Let's denote the side length of the equilateral triangle base as 'a'.
We are given that the altitude (height) of this equilateral triangle is equal to 's' (the side of the square).
In an equilateral triangle, there is a specific relationship between its altitude and its side length. The altitude divides the equilateral triangle into two special right-angled triangles. Using geometric properties, the altitude (h_alt) of an equilateral triangle with side 'a' is given by the formula:
$$h_{alt} = a \times \frac{\sqrt{3}}{2}$$.
Since we know that the altitude of the triangular base is 's', we can write:
$$s = a \times \frac{\sqrt{3}}{2}$$.
To find the side length 'a' in terms of 's', we can rearrange this equation:
$$a = s \div \frac{\sqrt{3}}{2} = s \times \frac{2}{\sqrt{3}}$$.
So, the side length of the equilateral triangle is $$\frac{2s}{\sqrt{3}}$$.

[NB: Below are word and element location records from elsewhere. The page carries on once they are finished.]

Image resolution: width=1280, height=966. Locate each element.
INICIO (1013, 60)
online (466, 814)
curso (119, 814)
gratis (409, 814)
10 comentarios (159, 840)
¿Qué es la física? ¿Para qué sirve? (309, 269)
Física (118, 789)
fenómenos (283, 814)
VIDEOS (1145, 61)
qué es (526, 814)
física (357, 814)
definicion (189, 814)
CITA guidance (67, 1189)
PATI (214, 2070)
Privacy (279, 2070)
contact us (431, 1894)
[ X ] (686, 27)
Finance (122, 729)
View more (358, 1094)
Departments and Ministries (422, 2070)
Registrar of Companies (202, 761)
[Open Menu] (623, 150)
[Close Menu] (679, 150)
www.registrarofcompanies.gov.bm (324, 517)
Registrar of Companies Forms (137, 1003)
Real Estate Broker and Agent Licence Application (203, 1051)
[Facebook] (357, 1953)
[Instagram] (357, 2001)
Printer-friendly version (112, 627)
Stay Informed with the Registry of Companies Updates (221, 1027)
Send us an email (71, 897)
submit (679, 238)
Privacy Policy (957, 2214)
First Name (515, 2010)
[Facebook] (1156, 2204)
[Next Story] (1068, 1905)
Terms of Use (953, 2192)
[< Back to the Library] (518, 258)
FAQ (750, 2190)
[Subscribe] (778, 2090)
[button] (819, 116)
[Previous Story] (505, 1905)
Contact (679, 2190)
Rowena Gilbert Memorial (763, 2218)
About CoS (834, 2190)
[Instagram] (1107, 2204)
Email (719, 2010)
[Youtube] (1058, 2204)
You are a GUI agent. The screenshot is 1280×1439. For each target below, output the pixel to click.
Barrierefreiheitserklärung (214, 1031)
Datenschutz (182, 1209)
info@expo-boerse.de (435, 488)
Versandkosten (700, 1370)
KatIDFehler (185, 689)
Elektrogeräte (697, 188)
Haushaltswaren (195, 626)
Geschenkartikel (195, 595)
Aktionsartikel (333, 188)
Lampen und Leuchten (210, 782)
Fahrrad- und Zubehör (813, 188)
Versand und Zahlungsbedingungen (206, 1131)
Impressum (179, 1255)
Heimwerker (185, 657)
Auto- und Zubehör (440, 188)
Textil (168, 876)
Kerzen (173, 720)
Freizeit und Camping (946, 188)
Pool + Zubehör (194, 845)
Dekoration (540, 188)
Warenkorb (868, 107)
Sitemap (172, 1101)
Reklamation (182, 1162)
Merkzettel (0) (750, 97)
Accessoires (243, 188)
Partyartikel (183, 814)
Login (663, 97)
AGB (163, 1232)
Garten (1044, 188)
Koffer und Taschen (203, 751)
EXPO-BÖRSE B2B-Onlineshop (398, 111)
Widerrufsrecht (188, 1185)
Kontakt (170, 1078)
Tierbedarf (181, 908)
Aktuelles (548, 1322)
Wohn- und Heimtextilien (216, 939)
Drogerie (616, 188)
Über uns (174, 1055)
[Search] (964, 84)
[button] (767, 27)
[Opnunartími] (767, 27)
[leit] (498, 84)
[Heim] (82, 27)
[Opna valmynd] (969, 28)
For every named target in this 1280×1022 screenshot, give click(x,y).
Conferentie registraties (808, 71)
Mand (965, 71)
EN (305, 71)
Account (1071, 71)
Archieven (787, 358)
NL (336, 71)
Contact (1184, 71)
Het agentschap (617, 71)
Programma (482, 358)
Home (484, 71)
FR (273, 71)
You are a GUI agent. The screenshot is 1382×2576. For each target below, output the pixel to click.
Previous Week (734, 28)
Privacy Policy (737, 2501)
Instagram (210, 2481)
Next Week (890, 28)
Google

**step5** Calculating the perimeter of the triangular base

An equilateral triangle has three sides of equal length.
The perimeter of the triangular base is the sum of its three sides:
Perimeter of triangular base = $$a + a + a = 3a$$.
Now, substitute the expression for 'a' that we found in the previous step:
Perimeter of triangular base = $$3 \times \left(\frac{2s}{\sqrt{3}}\right) = \frac{6s}{\sqrt{3}}$$.
To simplify this expression, we can multiply the numerator and the denominator by $$\sqrt{3}$$ (a process called rationalizing the denominator):
$$\frac{6s}{\sqrt{3}} \times \frac{\sqrt{3}}{\sqrt{3}} = \frac{6s\sqrt{3}}{3}$$.
Now, we can divide 6 by 3:
$$\frac{6s\sqrt{3}}{3} = 2s\sqrt{3}$$.

**step6** Comparing the perimeters of the bases

Now we have the perimeters of both bases:
Perimeter of square base = $$4s$$.
Perimeter of triangular base = $$2s\sqrt{3}$$.
Since 's' represents a length, it is a positive value. To compare these two perimeters, we only need to compare their numerical coefficients: 4 and $$2\sqrt{3}$$.
We know that the square root of 3 ($$\sqrt{3}$$) is approximately 1.732.
So, $$2\sqrt{3}$$ is approximately $$2 \times 1.732 = 3.464$$.
Comparing 4 and 3.464, it is clear that $$4 > 3.464$$.

**step7** Concluding the comparison of lateral areas

Since the perimeter of the square base ($$4s$$) is greater than the perimeter of the triangular base ($$2s\sqrt{3}$$), and both prisms have the same height, the lateral area of the square-based prism is greater than the lateral area of the triangular prism.